◆ Selection
They wrote it all out. They said, “In each building, we found holy water at the door. Each building had an altar. Each building had priests in costly vestments bowing below the altar. Each building had candles and incense. In each building, a bell rang when the worshipers were to kneel down.” The Romanist and pagan temples were practically alike!

Anyone who familiarizes himself with the history of the ancient heathen cults can see where all these forms and ceremonies came in that are now linked up with what is called the Sacrament of the Eucharist. The identical customs were practiced by Babylonish priests over 500 years before Christ. There was in the Babylon temples and on the altars an image of a woman with a child in her arms. This woman was said to be the Queen of Heaven. Her child was called the Seed, which was evidently Satan’s imitation of the truth involved in the words, “The seed of the woman shall bruise the serpent’s head.” To this woman was sacrificed a bloodless offering consisting of round moon-shaped cakes, and these being presented to her were put upon the altar and the faithful bowed down in reverence before them.

In the book of the prophet Jeremiah, the people had read of the same cult transferred to Palestine and observed afterwards among the dispersed Jews in Egypt:

Seest thou not what they do in the cities of Judah and in the streets of Jerusalem? The children gather wood, and the fathers kindle the fire, and the women knead their dough, to make cakes to the queen of heaven, and to pour out drink offerings unto other gods, that they may provoke me to anger. (Jeremiah 7:17-18)

The people had turned from their idolatry, but they declare that they are going back to it. In Jeremiah, we read:

Then all the men which knew that their wives had burned incense unto other gods, and all the women that stood by, a great multitude, even all the people that dwelt in the land of Egypt, in Pathros, answered Jeremiah, saying, As for the word that thou hast spoken unto us in the name of the Lord, we will not hearken unto thee. But we will certainly do whatsoever thing goeth forth out of our own mouth, to burn incense unto the queen of heaven, and to pour out drink offerings unto her, as we have done, we, and our fathers, our kings, and our princes, in the cities of Judah, and in the streets of Jerusalem: for then had we plenty of victuals, and were well, and saw no evil. (Jeremiah 44:15-17)

COMPROMISE

This ancient custom of offering these round cakes was taken up by the apostate church. They said, “The best way is to get all the different religions into one, and we can take this heathen rite and turn it into a Christian ceremony. This round cake we will call the body, blood, soul, and divinity of Christ.” That is what is called the host. It must be absolutely round. It is taken into the church and the priest blesses it. If it has a piece broken off of it, anybody can eat it.

The Roman Catholic Church will tell you that this is taught by our Lord when He said, “This is my body which is given for you.” But as He said that, He was there with them. He handed them this bread, and they partook of it, clearly giving us to understand that the bread was God’s wonderful way of illustrating the value of feeding upon Christ. We feed upon bread, and we get physical strength. We feed upon Christ, and we get spiritual strength.

But now they tell us that the bread is changed when the priest blesses it. We charge that to fall down and worship that piece of bread is an act of idolatry. The Roman Catholic Church says that bread is actually Christ.

They say that at the moment of consecration, Christ comes and enters it. Here is a man making images. You say, “Are these images actually gods?”

“No, not yet.”

“When will they become gods?”

◆ To be done
1. In one to three sentences, explain why the passage on the host says the apostate church took up the old custom of offering round cakes.
2. Write what comes next in the passage on the host, picking up right after its last line.
The material below isn't needed for anything here.

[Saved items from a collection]
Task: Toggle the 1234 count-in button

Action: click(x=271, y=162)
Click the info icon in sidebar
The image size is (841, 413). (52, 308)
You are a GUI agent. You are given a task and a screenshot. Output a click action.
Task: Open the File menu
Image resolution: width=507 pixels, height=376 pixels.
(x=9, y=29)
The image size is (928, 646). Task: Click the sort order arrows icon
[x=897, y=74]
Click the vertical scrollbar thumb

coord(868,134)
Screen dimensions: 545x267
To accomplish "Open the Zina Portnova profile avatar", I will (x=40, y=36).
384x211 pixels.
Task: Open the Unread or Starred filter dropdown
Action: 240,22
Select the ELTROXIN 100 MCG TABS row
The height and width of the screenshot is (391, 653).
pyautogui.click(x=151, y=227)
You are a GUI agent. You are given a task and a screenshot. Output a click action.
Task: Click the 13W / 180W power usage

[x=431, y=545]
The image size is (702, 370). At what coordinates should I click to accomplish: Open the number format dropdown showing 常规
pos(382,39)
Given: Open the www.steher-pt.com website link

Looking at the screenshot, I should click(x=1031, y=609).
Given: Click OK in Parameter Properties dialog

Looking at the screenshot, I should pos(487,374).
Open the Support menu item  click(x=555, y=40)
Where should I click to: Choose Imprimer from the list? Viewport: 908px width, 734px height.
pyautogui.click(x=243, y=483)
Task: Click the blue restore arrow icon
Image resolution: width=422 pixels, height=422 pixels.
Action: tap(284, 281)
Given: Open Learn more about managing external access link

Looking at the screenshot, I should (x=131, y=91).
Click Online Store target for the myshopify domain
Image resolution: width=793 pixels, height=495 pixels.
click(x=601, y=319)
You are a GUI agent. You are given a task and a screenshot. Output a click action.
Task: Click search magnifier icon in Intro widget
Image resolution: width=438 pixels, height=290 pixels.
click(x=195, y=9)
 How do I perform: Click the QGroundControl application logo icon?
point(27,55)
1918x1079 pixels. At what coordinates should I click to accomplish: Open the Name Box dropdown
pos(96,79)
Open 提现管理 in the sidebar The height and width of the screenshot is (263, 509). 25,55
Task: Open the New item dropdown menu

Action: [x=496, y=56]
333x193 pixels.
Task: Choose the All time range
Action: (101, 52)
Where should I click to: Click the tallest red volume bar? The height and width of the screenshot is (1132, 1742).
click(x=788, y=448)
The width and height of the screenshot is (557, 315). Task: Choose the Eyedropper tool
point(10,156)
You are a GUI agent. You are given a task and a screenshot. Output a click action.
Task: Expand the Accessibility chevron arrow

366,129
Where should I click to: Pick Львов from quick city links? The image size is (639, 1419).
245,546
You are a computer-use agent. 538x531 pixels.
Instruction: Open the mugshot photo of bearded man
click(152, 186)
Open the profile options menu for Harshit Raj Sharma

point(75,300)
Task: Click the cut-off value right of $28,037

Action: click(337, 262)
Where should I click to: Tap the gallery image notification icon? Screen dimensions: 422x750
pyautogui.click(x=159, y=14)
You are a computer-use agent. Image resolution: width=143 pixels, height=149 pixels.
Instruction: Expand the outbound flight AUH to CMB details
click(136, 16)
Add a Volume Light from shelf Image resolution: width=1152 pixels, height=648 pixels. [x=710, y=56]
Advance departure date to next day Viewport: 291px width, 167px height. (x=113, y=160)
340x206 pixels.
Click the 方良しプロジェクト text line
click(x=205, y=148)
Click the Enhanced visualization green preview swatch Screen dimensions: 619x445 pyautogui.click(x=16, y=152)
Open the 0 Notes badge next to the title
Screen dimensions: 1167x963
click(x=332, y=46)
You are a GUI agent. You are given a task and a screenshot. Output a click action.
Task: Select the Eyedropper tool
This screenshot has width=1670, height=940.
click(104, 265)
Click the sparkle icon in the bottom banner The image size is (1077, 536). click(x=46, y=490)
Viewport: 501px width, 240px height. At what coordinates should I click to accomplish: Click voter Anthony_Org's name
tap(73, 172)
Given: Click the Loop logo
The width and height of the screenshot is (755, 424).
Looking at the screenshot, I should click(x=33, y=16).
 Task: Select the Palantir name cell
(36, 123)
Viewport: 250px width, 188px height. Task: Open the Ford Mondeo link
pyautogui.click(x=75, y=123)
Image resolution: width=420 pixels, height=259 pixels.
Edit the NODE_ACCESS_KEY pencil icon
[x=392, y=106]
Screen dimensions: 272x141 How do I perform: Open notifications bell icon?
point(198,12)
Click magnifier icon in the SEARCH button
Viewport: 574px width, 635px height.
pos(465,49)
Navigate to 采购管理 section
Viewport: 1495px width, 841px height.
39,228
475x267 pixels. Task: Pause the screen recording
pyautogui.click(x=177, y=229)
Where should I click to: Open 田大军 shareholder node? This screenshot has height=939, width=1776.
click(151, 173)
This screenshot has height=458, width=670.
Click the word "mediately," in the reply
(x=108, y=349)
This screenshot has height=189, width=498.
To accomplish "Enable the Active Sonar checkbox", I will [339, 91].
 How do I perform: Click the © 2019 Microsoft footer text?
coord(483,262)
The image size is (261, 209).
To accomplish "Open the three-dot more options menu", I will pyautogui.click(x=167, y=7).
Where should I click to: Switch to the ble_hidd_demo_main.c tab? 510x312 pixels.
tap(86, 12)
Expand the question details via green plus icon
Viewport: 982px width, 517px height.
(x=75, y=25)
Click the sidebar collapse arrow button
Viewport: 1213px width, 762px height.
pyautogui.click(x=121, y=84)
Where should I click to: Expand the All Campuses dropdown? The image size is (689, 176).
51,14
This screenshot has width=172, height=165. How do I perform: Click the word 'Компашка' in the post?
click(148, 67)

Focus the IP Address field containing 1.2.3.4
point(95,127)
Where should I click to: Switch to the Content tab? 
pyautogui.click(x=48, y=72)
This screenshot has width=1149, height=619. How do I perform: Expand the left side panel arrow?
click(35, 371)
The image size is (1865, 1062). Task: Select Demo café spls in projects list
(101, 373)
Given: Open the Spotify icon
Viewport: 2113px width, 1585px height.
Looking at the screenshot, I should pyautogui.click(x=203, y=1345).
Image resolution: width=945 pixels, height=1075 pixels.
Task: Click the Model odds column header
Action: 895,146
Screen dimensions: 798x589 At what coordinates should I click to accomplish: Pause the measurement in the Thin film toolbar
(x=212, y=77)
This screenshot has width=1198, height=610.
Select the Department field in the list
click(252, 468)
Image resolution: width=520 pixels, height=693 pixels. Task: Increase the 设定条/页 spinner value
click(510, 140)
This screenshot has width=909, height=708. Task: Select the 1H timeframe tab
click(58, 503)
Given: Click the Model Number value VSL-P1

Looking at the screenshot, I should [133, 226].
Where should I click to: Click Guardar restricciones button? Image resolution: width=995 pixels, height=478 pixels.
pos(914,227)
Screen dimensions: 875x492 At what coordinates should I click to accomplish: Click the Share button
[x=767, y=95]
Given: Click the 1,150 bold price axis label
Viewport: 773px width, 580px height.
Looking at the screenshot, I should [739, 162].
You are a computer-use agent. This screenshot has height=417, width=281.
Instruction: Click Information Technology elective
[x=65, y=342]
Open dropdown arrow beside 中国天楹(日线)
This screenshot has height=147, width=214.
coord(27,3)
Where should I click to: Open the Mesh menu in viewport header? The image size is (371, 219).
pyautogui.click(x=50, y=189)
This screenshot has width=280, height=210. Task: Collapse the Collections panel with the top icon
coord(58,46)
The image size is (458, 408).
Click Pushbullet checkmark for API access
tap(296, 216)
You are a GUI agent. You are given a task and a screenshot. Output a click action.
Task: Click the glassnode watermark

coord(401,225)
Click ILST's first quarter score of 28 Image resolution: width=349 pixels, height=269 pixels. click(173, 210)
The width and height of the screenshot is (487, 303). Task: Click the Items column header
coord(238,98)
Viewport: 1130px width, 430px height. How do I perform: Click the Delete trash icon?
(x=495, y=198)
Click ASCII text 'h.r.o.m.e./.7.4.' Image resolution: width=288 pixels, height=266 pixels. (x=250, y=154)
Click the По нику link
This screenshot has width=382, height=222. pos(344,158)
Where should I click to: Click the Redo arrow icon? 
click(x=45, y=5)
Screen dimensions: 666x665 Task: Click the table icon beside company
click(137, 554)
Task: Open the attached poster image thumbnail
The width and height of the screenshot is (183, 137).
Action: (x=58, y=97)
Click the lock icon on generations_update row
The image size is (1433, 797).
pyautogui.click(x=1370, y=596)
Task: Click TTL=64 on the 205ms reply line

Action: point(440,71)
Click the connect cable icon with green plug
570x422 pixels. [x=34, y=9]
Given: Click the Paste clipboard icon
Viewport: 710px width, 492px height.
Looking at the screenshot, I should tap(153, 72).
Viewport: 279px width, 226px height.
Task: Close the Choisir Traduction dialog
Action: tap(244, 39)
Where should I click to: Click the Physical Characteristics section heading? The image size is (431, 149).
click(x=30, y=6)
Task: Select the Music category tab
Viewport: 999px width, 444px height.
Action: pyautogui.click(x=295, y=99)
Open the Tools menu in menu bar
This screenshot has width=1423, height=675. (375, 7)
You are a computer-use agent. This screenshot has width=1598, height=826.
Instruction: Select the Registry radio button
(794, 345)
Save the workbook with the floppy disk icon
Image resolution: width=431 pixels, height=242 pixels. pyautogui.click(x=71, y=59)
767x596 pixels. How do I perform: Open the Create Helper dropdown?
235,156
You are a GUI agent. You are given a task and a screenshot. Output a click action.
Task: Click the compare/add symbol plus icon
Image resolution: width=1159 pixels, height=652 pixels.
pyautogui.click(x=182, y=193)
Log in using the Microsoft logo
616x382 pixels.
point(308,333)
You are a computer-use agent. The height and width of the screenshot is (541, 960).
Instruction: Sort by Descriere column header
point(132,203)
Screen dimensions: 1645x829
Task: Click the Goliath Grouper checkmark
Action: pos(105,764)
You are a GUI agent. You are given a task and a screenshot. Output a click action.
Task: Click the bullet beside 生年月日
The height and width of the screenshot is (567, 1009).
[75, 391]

◆ Per-task outputs
1. The passage says the apostate church reasoned that the best way was to bring all the different religions into one. That way it could take this heathen rite and turn it into a Christian ceremony.

2.
“When the priest takes them and blesses them and consecrates them to the deity they represent. Then the deity will come and dwell within them so that when the worshiper bows down he is not worshipping the image but the soul of the divinity that dwells within.”

BLASPHEMY AGAINST CHRIST’S SACRIFICE

Is there any difference between that [the ancient heathen traditions] and the Romish doctrine? None whatever. The bread was bread until the priest blessed it, and then in some mystical way, Christ’s body, blood, soul, and divinity became identified with it. Worship in the New Testament is only given to God the Father and God the Son in the energy of the Holy Ghost. Then the Roman church tells us that this host is a continual unbloody sacrifice for the sins of the living and the dead. Christ died once on the Cross, but Christ is offered daily upon the altars of the Roman church. This, we maintain, is a denial of the all-sufficiency of the one offering of our Lord Jesus Christ. As long as sacrifice had not been found that could put away sin, it was necessary for one offering to follow another, but when Christ came into the world and offered Himself without spot unto God, then the veil of the temple was rent in twain from the top to the bottom (Matthew 27:51) thus signifying that the way into the holies is made manifest and every believer is entitled to enter into the very presence of God, washed from every sin and justified from all things through the infinite value of the atoning work of the Son of God. [See Hebrews 6:19; 10:19-22.]

Now, to talk of any man on Earth offering a continual sacrifice for the sins of the living and the dead is not only blasphemy against the sacrifice of our Lord Jesus Christ, but it is absolute nonsense for the Word of God says, “[W]ithout shedding of blood is no remission [of sins]” (Hebrews 9:22). It is worthless because being bloodless, it has no value to atone for sin; and it isn’t needed to atone for sin because Jesus’ atonement has already been made [in full].

A REVIVAL OF DOCTRINAL PREACHING

Therefore, I say, there is a tremendous chasm between the Roman Catholic doctrine of the Mass and the biblical doctrine of the Lord’s Supper. The Lord’s Supper is a memorial feast. Christians, members of the body of Christ, come together to remember the One who died for them and who put away their sins; and they do this because their sins have been put away. No instructed Christian would approach the Lord’s Table to get forgiveness. I come because my sins have been forever put away [as a finished work] by the atoning blood of the Lord Jesus, and I desire gratefully to remember the One who offered that mighty sacrifice and so fitted me for the presence of a holy God.

There can be no compromise between the two systems. While Protestant churches have been sleeping, Rome has been . . . getting a great many weak Protestants who have looked in vain for spiritual help because they have not been hearing the precious Gospel of the grace of God.

But let there be a revival of doctrinal preaching; of the universal priesthood of all believers, doing away with anything like a special priesthood; of the membership in the body of Christ of all who have been washed in the blood of Jesus, justified from all things, by faith in the one offering that has forever settled the sin question; of the Lord’s Supper not as a sacrament but a memorial feast. Let these great truths be re-emphasized, and wherever the Word is preached in faith and dependence upon the Holy Ghost, God will use it to bring joy and peace and gladness to souls.

The Acts of the Early Church
By Roger Oakland

The early church celebrated communion frequently, and their actions are recorded in the Book of Acts. Let’s look at how the apostles and disciples celebrated communion after Jesus’ ascension. In Acts, we read:

And they continued stedfastly in the apostles’ doctrine and fellowship, and in breaking of bread, and in prayers. (Acts 2:42)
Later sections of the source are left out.